**Brief**: Wherever the string "Chinese" turns up in the data, copy the whole line.

▬▬▬▬▬▬

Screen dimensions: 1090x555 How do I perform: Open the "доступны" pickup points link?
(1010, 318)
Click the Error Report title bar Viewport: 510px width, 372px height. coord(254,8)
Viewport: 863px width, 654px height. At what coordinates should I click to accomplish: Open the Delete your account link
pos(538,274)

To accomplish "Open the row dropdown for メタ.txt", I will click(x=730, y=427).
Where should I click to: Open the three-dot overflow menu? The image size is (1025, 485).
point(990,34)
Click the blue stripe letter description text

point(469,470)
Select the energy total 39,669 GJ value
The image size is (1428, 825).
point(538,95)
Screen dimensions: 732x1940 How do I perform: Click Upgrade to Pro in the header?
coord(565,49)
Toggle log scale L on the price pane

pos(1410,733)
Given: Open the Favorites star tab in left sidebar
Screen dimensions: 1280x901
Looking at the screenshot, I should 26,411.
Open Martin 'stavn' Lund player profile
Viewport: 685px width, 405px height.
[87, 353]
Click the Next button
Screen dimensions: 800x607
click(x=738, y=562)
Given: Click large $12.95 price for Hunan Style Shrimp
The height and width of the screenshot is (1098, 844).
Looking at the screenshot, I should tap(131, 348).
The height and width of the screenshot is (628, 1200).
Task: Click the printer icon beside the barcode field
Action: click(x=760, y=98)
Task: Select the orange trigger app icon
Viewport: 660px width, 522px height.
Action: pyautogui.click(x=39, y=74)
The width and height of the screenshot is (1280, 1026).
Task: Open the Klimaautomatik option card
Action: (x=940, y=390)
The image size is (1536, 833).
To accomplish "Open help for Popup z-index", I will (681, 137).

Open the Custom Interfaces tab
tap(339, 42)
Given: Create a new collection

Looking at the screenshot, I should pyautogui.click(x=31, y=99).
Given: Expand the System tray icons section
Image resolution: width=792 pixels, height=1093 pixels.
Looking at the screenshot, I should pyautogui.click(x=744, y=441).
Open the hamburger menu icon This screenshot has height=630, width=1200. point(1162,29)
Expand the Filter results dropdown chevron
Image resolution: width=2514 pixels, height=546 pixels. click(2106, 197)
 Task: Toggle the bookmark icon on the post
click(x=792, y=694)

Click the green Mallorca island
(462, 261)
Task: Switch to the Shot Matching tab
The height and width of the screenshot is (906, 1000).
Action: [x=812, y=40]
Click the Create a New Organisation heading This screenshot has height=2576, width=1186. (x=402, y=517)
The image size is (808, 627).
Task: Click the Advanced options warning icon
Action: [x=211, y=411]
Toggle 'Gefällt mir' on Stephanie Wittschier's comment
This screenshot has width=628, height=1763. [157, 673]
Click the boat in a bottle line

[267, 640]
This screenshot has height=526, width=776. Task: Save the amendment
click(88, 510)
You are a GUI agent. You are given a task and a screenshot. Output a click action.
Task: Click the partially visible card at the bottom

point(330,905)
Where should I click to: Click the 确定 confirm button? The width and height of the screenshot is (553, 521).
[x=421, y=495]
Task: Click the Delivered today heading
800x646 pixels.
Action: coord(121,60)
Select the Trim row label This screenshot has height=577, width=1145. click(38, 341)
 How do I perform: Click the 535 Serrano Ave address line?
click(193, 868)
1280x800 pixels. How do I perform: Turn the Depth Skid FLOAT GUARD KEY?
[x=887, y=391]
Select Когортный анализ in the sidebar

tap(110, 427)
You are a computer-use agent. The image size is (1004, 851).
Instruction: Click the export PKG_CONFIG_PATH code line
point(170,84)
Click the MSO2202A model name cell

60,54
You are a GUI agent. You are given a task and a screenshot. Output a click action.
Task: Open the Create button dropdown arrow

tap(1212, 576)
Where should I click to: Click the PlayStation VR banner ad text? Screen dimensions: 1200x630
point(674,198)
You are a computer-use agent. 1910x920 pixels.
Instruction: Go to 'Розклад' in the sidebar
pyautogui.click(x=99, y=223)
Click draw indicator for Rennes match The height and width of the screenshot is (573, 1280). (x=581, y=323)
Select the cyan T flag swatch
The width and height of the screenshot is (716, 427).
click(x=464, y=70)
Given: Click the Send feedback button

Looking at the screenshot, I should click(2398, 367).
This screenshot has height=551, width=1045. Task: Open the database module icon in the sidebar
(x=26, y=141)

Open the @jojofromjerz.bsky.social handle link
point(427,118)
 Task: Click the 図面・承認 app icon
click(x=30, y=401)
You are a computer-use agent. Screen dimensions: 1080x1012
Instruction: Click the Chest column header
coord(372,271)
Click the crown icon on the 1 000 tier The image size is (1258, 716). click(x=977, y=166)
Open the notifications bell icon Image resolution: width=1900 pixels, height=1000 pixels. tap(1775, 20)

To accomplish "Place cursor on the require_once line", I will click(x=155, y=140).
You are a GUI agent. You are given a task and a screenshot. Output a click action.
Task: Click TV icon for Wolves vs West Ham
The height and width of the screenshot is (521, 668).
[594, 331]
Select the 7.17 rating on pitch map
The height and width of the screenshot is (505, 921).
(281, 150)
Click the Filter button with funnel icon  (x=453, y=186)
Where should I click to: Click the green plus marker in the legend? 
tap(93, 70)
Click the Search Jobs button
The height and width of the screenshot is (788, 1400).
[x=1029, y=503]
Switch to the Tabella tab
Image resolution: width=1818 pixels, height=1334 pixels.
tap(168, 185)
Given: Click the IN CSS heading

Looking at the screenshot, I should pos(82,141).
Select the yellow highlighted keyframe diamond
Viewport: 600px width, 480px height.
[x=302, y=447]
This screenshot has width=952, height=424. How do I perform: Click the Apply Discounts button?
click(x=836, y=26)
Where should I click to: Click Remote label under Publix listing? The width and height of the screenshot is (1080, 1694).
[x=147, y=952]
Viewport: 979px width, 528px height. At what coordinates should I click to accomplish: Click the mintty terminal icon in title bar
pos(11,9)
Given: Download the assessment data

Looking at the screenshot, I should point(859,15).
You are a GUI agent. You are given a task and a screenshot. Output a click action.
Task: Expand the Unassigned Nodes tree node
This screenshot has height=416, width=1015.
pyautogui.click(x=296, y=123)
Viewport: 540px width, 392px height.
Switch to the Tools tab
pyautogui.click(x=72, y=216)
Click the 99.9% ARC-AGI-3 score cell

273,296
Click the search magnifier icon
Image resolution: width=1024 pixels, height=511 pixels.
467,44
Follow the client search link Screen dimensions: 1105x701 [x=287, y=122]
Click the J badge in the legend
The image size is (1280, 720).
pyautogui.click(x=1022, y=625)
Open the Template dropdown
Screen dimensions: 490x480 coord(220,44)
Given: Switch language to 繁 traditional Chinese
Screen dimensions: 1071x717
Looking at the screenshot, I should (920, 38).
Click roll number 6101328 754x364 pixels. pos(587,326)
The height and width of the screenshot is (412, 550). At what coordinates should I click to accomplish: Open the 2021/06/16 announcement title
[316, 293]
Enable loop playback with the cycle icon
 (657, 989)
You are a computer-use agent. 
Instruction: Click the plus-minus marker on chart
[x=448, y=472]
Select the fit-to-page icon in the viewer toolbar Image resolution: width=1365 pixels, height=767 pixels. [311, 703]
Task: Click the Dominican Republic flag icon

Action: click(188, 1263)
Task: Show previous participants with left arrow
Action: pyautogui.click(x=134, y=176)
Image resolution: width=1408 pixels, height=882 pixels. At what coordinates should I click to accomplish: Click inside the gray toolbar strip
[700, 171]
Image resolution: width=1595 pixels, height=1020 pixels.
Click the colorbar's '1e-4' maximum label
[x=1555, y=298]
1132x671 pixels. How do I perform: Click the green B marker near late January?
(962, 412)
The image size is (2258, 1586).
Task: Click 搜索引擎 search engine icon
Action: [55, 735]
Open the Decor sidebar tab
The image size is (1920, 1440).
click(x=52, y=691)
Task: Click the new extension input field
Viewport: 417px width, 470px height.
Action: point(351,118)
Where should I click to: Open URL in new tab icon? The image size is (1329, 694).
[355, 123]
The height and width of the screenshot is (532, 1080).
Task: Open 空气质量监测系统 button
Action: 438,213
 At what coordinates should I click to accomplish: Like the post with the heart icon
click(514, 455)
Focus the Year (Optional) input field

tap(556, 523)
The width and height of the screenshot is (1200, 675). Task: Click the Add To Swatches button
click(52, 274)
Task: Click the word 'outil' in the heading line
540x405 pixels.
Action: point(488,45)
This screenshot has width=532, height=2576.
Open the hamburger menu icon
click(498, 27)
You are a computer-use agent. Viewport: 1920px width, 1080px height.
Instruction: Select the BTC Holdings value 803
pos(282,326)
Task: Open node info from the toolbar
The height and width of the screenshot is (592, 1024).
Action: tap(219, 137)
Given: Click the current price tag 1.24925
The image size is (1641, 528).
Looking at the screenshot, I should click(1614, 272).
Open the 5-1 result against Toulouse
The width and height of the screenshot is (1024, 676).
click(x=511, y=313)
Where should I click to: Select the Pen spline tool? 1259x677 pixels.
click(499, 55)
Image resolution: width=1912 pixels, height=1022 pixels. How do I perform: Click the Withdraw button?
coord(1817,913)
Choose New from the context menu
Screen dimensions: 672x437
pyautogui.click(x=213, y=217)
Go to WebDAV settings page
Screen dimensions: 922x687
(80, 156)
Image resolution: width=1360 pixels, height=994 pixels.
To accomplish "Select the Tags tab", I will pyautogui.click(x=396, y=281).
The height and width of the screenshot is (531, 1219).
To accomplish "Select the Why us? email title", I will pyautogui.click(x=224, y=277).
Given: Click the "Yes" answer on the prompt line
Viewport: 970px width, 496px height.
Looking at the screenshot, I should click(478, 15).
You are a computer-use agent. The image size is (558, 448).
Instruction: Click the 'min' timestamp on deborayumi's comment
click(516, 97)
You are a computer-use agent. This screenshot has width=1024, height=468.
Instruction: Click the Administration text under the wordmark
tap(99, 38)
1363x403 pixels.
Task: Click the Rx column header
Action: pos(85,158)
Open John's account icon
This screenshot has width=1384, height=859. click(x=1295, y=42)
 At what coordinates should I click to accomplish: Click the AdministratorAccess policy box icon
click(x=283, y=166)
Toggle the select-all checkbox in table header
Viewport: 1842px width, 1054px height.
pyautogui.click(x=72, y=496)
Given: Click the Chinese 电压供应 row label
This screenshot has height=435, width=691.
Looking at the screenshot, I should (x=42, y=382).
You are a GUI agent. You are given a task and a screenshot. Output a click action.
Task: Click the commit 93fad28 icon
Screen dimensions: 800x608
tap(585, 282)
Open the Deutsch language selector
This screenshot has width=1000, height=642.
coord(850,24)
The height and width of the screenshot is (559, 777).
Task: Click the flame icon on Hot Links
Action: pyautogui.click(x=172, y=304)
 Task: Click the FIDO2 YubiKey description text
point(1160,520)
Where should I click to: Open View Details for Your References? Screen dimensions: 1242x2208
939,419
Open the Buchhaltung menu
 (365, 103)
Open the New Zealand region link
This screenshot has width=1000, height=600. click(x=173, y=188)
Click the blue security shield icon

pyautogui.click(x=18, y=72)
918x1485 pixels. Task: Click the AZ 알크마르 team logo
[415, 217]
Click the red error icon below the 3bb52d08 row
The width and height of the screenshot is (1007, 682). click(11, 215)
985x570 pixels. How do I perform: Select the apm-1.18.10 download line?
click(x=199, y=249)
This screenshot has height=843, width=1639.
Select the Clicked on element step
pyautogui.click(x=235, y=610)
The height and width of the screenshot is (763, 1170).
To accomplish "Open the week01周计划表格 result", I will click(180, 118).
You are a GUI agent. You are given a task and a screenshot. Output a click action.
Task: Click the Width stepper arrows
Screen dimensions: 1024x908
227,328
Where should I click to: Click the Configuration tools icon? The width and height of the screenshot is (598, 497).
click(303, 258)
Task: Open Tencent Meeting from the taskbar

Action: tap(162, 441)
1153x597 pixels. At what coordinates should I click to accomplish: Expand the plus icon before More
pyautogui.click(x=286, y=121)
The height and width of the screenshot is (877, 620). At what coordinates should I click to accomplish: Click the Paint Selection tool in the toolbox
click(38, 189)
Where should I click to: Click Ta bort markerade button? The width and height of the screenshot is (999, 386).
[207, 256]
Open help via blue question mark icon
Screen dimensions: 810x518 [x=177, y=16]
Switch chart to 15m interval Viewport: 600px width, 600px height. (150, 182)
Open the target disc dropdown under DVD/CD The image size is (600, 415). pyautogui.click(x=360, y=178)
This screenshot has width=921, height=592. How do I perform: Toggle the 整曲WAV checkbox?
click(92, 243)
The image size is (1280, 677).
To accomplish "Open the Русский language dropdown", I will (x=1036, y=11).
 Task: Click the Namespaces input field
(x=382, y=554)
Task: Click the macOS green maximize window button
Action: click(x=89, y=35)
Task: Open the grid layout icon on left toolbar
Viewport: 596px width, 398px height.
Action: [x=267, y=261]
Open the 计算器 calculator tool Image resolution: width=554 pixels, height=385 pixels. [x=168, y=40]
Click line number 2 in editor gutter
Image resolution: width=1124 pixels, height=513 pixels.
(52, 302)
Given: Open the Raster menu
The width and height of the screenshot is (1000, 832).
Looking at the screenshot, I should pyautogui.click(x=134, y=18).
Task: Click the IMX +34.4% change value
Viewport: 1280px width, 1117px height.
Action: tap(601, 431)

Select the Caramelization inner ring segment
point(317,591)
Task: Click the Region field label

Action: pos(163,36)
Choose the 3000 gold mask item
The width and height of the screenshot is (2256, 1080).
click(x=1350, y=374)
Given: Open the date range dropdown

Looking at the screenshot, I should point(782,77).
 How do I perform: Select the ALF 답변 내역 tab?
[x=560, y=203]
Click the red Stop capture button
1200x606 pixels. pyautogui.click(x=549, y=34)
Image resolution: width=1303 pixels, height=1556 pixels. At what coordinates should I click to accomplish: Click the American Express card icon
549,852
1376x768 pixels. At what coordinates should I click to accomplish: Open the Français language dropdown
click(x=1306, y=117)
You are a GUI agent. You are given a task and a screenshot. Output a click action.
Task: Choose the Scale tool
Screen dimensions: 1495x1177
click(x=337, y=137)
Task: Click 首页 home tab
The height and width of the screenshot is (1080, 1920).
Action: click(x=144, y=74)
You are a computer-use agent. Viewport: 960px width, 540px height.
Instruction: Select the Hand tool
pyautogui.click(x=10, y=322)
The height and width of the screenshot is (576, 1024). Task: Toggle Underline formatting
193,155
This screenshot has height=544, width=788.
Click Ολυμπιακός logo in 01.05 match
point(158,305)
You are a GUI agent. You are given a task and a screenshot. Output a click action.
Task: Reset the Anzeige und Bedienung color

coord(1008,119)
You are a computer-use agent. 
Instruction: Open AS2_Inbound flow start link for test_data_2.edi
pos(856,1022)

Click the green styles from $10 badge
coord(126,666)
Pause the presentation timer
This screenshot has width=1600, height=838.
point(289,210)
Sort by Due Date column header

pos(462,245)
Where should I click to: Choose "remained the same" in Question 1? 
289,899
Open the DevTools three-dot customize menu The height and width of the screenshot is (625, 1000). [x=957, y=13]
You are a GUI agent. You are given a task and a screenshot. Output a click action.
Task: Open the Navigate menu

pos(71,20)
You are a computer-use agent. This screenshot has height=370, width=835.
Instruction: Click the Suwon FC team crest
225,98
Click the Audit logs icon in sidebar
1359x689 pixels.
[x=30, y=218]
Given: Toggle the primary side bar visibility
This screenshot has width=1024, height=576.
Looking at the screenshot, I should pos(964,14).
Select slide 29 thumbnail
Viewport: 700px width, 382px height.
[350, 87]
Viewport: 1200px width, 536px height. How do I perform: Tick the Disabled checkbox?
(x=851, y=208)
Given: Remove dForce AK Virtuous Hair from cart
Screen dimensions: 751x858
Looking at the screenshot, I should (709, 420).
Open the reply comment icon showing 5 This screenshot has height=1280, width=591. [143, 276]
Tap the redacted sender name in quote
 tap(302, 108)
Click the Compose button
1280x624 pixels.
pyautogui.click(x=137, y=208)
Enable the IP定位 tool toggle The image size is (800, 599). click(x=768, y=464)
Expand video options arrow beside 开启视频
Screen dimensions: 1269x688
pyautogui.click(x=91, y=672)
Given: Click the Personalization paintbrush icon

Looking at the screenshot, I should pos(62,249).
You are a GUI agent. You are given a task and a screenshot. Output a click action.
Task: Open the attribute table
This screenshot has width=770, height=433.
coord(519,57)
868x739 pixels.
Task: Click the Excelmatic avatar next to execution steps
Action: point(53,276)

▬▬▬▬▬▬

**Task response**:
Given: Switch language to 繁 traditional Chinese
Given: Click the Chinese 电压供应 row label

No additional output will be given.